“I hope so. I intend to.” She paused. “Are you going to tell Winston all this?”
“Definitely. No more secrets. I plan on calling him when we get back from our walk. I’m hoping he might visit on the weekend.” Cecilia gave some thought to her daughter’s situation. “What are your plans? Where are you going to live? Or are you going to ask Theo to leave?”
“I don’t know. I didn’t exactly plan any of this. I didn’t give it any thought at all. Leaving was an impulse.” They strolled closer to the water’s edge. “But I don’t regret it. I’m sad, but I have to accept that Theo and I need different things. He isn’t able to give me what I want. And I don’t think he’s interested in trying. Maybe we’ve just grown apart. Or maybe I’ve changed, and he hasn’t. I don’t know, and I don’t suppose it really matters now.”
Cecilia noticed the tall male figure, hovering uncertainly at the edge of the dunes.
“I wouldn’t be so sure about that.” She touched her daughter’s arm. “You have a visitor. He’s here.”
“Who is here?”
“Theo.”
“Theo?” Kristen turned her head. Her eyes widened. “No, that’s not possible.”
“Why isn’t it possible?”
“Because he’s supposed to be working. And nothing comes between Theo and his work. Also I didn’t tell him where I was going. How can he be here? Why would he be here?” Kristen looked panicked.
“I assume he’s here because he wants to talk to you. And given that he’s driven all the way here, and presumably abandoned work in order to do it, you should probably at least listen to what he has to say.” And Cecilia hoped with all her heart that the man would say the right thing. “Keep an open mind, Kristen. If there is one thing I learned from all those years with your father, it’s that a bump in the track doesn’t have to derail the train. Whatever you decide is best for you, you have my support. But listen to him first. Take him down to the beach. Sea air and the view always makes things clearer somehow.”
She had a feeling that it was going to take more than a breeze and a beach to fix the dents in her daughter’s marriage, but it was a start.
22
Kristen
Kristen walked back across the sand to the cottage. She felt nervous and on edge.
She hadn’t anticipated Theo turning up here. She didn’t know how she felt about that. She wasn’t ready. She hadn’t thought through what she would say when she saw him next.
She had no idea what she wanted.
She’d been so angry the night she’d left, but the heat had cooled and left only sadness.
She wasn’t capable of hiding her feelings. She was sad, and she knew the sadness showed. And maybe that was all right. The years they’d spent together would have been diminished if she hadn’t felt sad. Overall, they’d been good years.
She lifted her hand and scraped her hair back from her face. Her usually carefully styled hair was windblown and tangled. She wasn’t wearing a scrap of makeup. Her flip-flops were dangling from her fingers and her skirt flapped against her legs in the breeze. Maybe this was what it came down to. Them being their most basic selves, devoid of artifice.
“Theo.” She kept her voice steady. “What are you doing here? You’re supposed to be working.”
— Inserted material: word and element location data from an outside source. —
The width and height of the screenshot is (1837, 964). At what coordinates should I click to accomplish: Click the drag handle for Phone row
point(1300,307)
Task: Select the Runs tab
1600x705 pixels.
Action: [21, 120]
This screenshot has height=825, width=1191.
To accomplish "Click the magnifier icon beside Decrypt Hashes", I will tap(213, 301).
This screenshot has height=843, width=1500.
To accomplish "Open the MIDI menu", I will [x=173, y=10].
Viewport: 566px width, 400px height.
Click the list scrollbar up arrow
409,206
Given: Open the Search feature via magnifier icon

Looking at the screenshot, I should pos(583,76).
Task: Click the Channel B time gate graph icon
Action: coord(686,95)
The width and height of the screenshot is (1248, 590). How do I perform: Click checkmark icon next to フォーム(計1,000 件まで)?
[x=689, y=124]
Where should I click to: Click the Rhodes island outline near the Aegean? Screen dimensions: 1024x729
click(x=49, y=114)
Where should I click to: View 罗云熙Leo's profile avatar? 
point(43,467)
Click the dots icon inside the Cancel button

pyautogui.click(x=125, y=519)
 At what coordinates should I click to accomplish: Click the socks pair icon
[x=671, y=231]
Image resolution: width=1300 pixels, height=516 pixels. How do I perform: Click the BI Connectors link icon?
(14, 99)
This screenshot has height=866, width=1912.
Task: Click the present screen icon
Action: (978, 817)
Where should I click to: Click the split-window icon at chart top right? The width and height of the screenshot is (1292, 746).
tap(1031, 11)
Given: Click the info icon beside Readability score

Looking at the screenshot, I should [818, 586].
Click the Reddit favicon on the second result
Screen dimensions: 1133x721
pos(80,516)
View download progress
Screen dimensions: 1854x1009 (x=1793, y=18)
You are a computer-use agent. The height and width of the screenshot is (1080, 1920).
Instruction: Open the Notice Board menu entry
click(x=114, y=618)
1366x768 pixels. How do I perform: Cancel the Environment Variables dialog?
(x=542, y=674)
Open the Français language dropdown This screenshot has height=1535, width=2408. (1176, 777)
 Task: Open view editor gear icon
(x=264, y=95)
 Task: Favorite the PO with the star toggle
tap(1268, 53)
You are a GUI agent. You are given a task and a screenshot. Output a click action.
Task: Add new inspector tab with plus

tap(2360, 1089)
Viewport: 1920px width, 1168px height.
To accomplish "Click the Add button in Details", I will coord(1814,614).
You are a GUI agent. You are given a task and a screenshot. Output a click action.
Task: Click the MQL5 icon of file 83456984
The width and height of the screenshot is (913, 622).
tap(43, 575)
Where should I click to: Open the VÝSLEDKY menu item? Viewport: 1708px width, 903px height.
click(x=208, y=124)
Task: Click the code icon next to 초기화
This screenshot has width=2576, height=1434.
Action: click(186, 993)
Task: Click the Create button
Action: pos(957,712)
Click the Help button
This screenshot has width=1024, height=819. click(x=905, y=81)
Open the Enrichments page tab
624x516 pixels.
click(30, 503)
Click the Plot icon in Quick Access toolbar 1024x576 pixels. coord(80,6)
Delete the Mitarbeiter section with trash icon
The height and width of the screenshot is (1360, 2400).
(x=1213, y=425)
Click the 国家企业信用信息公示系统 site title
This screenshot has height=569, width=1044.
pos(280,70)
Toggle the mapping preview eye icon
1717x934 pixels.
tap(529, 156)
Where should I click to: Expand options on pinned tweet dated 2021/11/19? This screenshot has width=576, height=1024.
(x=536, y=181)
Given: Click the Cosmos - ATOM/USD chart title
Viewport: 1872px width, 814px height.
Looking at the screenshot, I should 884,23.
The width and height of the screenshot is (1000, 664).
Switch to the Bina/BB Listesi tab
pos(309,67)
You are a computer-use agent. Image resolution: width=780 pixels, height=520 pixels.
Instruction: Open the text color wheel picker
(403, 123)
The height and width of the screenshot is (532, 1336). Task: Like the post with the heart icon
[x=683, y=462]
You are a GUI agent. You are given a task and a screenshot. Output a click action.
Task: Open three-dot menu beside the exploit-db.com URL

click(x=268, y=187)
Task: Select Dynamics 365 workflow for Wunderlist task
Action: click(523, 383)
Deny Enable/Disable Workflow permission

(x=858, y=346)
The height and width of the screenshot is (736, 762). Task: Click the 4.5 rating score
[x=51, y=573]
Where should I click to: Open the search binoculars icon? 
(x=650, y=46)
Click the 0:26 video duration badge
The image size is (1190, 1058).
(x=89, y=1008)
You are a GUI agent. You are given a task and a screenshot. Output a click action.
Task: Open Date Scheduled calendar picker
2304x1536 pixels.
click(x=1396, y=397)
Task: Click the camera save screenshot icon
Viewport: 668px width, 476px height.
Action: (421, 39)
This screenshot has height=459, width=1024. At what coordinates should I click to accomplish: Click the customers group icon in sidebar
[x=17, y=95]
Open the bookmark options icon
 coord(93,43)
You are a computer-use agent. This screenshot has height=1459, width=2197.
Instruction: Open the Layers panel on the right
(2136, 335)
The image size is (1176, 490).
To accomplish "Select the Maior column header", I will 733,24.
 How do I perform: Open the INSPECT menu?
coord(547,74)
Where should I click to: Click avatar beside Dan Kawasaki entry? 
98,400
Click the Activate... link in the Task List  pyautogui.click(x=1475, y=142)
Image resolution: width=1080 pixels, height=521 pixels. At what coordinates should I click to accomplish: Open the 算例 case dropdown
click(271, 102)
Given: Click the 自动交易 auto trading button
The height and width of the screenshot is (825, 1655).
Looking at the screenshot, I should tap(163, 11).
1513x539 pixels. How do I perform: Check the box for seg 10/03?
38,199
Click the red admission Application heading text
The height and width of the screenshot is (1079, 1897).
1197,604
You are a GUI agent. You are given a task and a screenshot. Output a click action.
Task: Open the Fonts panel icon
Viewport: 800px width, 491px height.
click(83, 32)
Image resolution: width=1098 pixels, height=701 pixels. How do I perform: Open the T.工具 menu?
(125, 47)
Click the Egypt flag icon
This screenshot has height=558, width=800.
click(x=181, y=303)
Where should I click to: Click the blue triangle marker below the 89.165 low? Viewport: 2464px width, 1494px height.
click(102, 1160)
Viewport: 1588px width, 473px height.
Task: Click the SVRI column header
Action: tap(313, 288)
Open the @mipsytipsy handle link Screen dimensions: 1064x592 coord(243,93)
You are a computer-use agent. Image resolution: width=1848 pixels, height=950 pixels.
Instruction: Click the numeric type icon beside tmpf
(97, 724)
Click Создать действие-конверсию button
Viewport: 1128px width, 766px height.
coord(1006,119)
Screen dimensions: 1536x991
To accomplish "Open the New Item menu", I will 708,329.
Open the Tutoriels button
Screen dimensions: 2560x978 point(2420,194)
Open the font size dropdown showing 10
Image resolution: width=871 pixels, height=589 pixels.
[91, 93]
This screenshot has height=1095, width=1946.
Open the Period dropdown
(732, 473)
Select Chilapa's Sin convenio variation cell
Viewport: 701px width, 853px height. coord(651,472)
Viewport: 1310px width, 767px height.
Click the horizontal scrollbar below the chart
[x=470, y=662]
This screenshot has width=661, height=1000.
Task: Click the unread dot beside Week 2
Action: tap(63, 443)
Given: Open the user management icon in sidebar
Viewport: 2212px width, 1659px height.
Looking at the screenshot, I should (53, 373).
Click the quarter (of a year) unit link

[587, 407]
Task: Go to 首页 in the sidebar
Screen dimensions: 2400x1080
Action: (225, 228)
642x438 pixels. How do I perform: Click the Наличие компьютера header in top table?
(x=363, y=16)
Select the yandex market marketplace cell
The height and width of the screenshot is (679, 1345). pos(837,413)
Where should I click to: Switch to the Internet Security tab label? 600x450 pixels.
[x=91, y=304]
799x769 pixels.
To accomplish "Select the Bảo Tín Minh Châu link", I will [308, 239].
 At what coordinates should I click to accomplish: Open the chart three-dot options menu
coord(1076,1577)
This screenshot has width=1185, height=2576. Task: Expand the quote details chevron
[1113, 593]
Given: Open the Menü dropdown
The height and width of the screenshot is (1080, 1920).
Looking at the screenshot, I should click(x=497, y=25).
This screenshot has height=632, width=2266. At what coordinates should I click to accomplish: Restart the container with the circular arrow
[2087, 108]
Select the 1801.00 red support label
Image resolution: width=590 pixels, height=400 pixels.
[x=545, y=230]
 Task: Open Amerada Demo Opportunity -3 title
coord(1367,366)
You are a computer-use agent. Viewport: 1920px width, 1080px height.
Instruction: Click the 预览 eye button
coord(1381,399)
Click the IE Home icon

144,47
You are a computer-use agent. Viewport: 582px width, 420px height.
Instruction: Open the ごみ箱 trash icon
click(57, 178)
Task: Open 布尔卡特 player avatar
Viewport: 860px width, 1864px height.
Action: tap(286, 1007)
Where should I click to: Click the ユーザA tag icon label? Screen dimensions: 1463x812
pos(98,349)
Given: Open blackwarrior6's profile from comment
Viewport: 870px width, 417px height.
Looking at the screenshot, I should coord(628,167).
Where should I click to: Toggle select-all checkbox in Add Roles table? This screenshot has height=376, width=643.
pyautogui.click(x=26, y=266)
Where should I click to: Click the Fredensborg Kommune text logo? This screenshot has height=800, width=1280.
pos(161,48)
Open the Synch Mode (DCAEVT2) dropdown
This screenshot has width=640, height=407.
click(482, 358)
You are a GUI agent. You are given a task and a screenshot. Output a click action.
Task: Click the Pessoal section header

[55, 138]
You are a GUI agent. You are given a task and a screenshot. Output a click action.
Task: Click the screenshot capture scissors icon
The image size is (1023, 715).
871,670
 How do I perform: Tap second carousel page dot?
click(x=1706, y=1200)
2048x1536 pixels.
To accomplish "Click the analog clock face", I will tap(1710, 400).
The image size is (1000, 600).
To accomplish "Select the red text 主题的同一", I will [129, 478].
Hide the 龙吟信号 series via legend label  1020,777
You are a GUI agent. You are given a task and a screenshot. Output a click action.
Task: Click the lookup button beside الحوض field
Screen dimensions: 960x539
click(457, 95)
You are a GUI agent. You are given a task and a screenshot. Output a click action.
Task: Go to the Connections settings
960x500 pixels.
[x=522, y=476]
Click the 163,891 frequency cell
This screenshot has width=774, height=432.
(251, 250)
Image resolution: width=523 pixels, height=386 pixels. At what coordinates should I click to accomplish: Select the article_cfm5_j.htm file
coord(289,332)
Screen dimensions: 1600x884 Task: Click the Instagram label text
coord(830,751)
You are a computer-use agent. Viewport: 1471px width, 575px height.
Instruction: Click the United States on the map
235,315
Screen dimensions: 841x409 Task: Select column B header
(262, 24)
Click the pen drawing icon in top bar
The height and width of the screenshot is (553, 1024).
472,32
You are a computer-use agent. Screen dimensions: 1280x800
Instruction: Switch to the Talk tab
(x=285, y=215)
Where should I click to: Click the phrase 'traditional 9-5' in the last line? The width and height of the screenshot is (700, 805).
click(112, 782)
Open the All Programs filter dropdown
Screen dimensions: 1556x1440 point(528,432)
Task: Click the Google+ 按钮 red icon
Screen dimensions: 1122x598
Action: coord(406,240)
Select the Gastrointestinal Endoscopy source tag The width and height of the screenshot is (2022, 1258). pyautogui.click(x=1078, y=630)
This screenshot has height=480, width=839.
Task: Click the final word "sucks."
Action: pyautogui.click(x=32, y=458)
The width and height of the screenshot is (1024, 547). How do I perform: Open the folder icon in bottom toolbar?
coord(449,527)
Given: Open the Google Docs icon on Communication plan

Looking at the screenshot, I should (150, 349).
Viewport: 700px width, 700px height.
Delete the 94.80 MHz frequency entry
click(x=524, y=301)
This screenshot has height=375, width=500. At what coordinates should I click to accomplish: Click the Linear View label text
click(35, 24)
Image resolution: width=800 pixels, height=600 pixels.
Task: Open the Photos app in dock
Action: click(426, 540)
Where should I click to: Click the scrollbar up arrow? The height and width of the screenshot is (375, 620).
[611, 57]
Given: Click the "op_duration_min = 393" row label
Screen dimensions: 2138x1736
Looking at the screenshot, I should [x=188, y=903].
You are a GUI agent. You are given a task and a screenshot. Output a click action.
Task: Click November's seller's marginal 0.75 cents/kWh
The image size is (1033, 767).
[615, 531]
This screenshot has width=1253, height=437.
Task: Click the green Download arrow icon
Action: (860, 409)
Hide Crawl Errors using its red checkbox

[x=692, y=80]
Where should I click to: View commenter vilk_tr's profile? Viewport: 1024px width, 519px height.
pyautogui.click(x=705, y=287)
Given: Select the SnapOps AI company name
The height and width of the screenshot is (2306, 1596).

“I found someone to cover for me.”
Her mouth almost fell open. He’d asked someone to cover for him? She couldn’t think of a time when he’d done that. “Why?”
“Because I needed to see you. To talk to you.”
“How did you find me?”
“I tracked your phone. Don’t be angry. It’s the first and only time in our marriage that I’ve done such a thing and if you want me to leave right away then I will.”
“Why didn’t you just call and ask where I was?”
“I was afraid you wouldn’t answer. I was afraid you wouldn’t want to speak to me.” He took a breath. “And I wouldn’t have blamed you if that was the case.”
He seemed nervous around her. Theo, the calmest most in control person she knew, was nervous to be talking to her. His hair was ruffled and a couple of buttons on his shirt were undone, as if he’d dressed in a hurry and hadn’t bother glancing in a mirror.
“You could have come after you’d finished work.”